Using the records below, repeat exactly the lines from the one holding "Given: Click the words" through the one holding "Task: Click the 시가총액 column header label", both ends included, and no others.
*** Opening Input data ***
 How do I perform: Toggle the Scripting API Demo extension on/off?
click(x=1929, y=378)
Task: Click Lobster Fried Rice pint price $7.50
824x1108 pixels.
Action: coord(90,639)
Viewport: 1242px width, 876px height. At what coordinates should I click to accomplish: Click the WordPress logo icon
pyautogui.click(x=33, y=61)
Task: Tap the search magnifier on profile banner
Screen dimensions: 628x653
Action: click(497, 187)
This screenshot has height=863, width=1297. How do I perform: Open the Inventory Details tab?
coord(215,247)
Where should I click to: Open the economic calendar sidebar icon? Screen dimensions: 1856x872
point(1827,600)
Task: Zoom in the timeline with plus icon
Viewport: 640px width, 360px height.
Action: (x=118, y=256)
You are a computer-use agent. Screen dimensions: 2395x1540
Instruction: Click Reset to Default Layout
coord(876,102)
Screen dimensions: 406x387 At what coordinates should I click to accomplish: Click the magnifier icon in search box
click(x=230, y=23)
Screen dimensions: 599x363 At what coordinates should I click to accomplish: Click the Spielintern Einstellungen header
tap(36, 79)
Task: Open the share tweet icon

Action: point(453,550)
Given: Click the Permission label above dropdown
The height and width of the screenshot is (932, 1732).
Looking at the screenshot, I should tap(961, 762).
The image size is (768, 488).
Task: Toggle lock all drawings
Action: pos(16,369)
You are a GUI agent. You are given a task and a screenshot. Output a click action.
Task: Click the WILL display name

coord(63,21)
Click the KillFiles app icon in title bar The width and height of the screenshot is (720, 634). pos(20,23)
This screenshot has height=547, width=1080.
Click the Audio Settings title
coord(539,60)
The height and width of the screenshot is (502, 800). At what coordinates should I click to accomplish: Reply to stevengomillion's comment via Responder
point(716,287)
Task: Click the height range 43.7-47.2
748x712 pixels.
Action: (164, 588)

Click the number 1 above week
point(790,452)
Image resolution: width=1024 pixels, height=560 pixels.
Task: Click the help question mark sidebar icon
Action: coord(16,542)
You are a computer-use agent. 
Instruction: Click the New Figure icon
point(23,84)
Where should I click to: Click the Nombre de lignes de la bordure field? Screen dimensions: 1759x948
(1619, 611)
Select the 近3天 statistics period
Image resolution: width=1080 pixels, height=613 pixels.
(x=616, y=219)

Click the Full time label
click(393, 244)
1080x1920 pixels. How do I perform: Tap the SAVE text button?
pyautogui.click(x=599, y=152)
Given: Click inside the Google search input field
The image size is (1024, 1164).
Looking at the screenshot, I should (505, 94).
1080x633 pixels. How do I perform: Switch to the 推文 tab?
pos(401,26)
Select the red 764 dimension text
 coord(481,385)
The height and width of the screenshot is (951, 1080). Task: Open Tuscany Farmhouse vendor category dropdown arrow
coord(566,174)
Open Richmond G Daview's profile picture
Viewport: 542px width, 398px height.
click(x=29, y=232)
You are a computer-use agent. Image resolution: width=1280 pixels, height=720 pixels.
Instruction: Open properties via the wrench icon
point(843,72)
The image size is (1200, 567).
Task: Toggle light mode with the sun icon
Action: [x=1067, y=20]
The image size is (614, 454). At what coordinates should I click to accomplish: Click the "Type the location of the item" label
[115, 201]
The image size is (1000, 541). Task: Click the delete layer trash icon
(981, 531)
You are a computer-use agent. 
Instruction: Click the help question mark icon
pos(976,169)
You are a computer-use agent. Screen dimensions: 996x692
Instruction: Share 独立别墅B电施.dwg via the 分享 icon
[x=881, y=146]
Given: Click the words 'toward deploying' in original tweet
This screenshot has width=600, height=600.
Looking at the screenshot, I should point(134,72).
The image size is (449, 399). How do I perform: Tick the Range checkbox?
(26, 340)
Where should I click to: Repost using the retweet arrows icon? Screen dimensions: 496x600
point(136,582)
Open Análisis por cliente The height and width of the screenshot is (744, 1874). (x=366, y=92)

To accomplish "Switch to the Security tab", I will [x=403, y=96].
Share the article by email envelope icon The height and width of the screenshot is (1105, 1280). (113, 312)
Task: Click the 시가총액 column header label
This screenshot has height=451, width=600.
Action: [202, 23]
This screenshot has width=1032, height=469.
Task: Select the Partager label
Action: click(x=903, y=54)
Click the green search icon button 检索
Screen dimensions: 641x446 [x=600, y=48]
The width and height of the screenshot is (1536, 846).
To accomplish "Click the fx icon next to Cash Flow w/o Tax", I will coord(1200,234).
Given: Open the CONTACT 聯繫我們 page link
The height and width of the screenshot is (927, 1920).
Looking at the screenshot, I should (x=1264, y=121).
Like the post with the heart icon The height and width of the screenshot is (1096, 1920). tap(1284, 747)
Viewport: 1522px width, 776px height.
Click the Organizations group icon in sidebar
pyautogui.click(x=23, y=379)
*** Closing Input data ***
> _Exercise answer_
Given: Click the words 'toward deploying' in original tweet
This screenshot has width=600, height=600.
Looking at the screenshot, I should point(134,72).
The image size is (449, 399). How do I perform: Tick the Range checkbox?
(26, 340)
Where should I click to: Repost using the retweet arrows icon? Screen dimensions: 496x600
point(136,582)
Open Análisis por cliente The height and width of the screenshot is (744, 1874). (x=366, y=92)

To accomplish "Switch to the Security tab", I will [x=403, y=96].
Share the article by email envelope icon The height and width of the screenshot is (1105, 1280). (113, 312)
Task: Click the 시가총액 column header label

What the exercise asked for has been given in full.